Self-Regulatory Organizations; Financial Industry Regulatory 
Authority, Inc.; Order Approving Proposed Rule Change To Adopt FINRA 
Rule 2150 (Improper Use of Customers' Securities or Funds; Prohibition 
Against Guarantees and Sharing in Accounts) in the Consolidated FINRA 
Rulebook

September 21, 2009.

I. Introduction

    On March 24, 2009, the Financial Industry Regulatory Authority, 
Inc. (``FINRA'' or ``Exchange'') filed with the Securities and Exchange 
Commission (``Commission''), pursuant to Section 19(b)(1) of the 
Securities Exchange Act of 1934 (``Act'') \1\ and Rule 19b-4 
thereunder,\2\ a proposed rule change as part of the process of 
developing a new consolidated rulebook (the ``Consolidated FINRA 
Rulebook'').\3\ FINRA proposed to adopt NASD Rules 2330(a), 2330(e) and 
2330(f) as FINRA Rules 2150(a), 2150(b) and 2150(c), respectively, in 
the Consolidated FINRA Rulebook, with certain changes as described 
below.\4\ Proposed FINRA Rule 2150 also would take into account certain 
provisions of NYSE Rule 352. In addition, proposed FINRA Rule 2150 
includes a ``Supplementary Material'' section that contains certain 
clarifications and codifications of existing staff guidance.

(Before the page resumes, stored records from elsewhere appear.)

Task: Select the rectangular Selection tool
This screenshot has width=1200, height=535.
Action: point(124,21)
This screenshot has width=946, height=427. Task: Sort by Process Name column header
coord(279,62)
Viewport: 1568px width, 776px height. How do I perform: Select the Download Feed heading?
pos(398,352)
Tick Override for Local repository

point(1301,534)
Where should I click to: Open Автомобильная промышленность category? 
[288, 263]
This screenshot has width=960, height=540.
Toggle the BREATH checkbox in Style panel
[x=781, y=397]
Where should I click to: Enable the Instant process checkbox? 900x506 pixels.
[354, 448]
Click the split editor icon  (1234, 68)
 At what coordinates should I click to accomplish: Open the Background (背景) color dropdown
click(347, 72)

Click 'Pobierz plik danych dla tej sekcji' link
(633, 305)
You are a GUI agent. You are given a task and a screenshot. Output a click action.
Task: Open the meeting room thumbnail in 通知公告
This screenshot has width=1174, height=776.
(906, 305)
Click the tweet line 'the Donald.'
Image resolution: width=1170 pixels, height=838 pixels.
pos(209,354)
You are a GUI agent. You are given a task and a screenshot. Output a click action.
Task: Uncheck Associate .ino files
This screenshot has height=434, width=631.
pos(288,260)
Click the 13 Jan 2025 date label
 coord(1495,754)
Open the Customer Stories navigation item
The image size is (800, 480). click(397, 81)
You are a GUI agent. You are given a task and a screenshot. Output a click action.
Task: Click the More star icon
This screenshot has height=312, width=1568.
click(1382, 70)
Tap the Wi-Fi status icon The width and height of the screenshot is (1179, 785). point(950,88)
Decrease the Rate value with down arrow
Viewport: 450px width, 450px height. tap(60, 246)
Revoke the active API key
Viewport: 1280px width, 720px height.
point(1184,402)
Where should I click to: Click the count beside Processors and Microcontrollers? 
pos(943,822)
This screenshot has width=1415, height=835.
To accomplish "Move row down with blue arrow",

FINRA 
further proposed to delete NYSE Rule 352 (with the exception of 
paragraphs (e), (f) and (g)) \5\ from the Transitional Rulebook. The 
proposed rule change was published for public comment in the Federal 
Register on June 24, 2009.\6\ The Commission received no comment 
letters regarding proposed rule change. This order approves the 
proposed rule change.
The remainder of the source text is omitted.